How many terms are there in the sequence 3, 6, 9, 12, ... 111 ?
A
35
B
36
C
37
D
38

Answer

**step1** Understanding the problem

We are given a sequence of numbers: 3, 6, 9, 12, ..., 111. We need to find out how many numbers (terms) are in this sequence.

**step2** Identifying the pattern of the sequence

Let's observe the relationship between the numbers in the sequence:
The second term (6) is 3 more than the first term (3): $$6 - 3 = 3$$.
The third term (9) is 3 more than the second term (6): $$9 - 6 = 3$$.
The fourth term (12) is 3 more than the third term (9): $$12 - 9 = 3$$.
This shows that each number in the sequence is obtained by adding 3 to the previous number. This means the sequence consists of multiples of 3.

**step3** Relating each term to its position in the sequence

We can see that:
The 1st term is 3, which can be written as $$3 \times 1$$.
The 2nd term is 6, which can be written as $$3 \times 2$$.
The 3rd term is 9, which can be written as $$3 \times 3$$.
The 4th term is 12, which can be written as $$3 \times 4$$.
This pattern indicates that to find the position of a term, we can divide the term by 3.
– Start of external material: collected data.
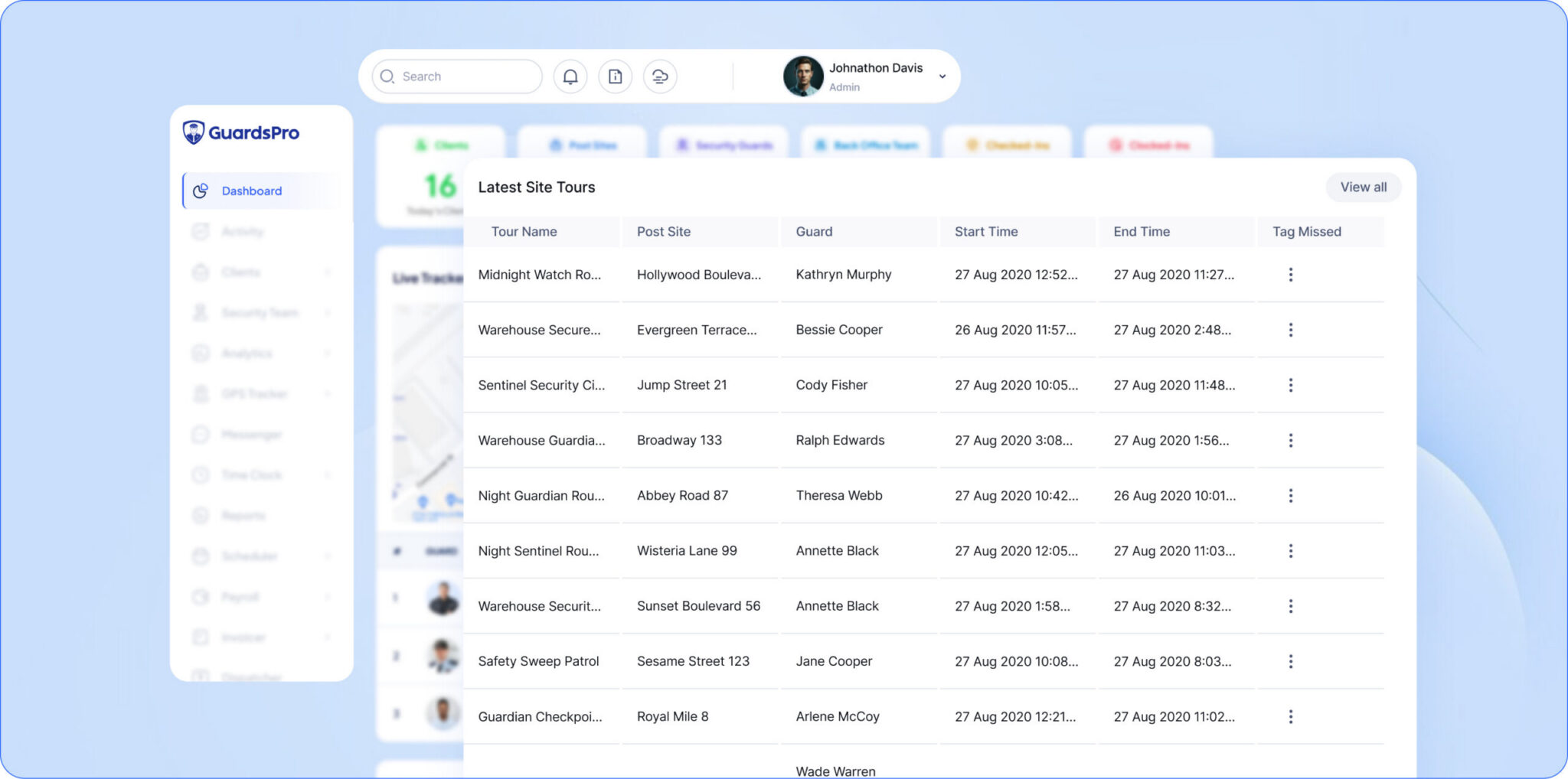
Task: Sort by the Start Time column header
Action: (985, 232)
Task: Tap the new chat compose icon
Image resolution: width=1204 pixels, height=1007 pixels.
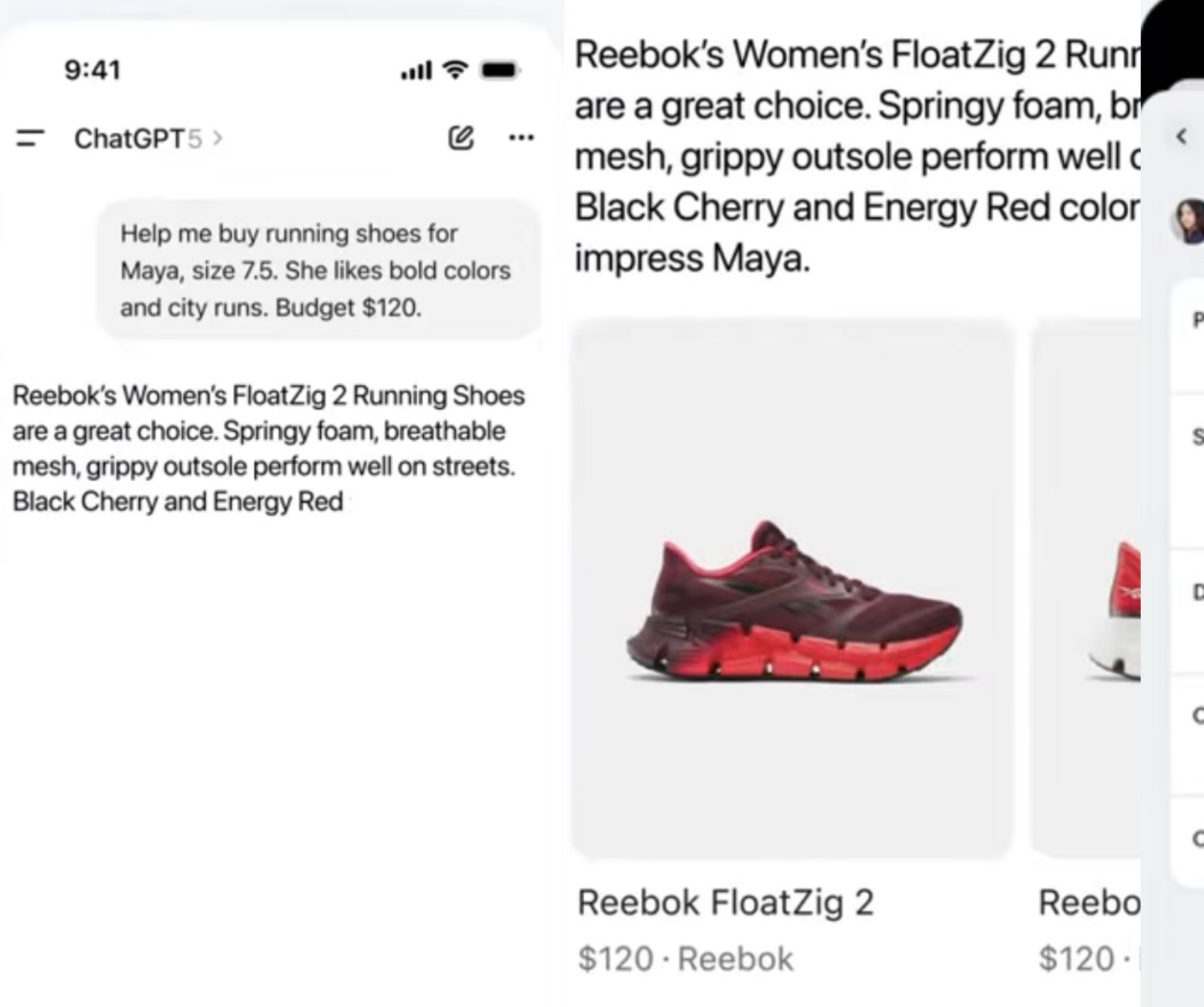Action: 461,138
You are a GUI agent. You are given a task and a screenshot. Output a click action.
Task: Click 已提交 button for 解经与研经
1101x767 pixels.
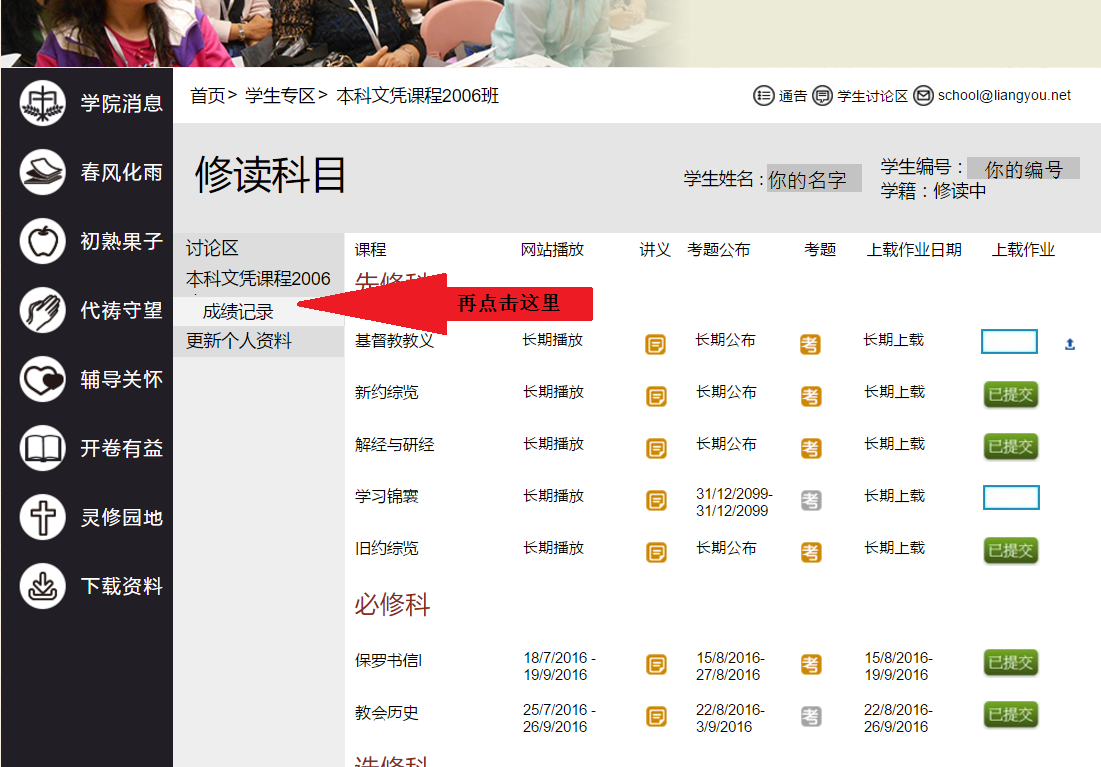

**step4** Finding the position of the last term

The last term in the sequence is 111. To find its position in the sequence, we need to determine which multiple of 3 it is. We can do this by dividing 111 by 3.

**step5** Performing the division to find the position

Let's divide 111 by 3:
We can think of 111 as 11 tens and 1 one.
$$11 \div 3 = 3$$ with a remainder of 2. So, we have 3 tens in the quotient and 2 tens remaining.
The remaining 2 tens and 1 one make 21.
$$21 \div 3 = 7$$.
Combining these results, $$111 \div 3 = 37$$.

**step6** Determining the total number of terms

Since 111 is the 37th multiple of 3, and our sequence starts with the 1st multiple of 3 (which is 3), this means there are 37 terms in the sequence. Therefore, there are 37 terms in the sequence 3, 6, 9, 12, ..., 111.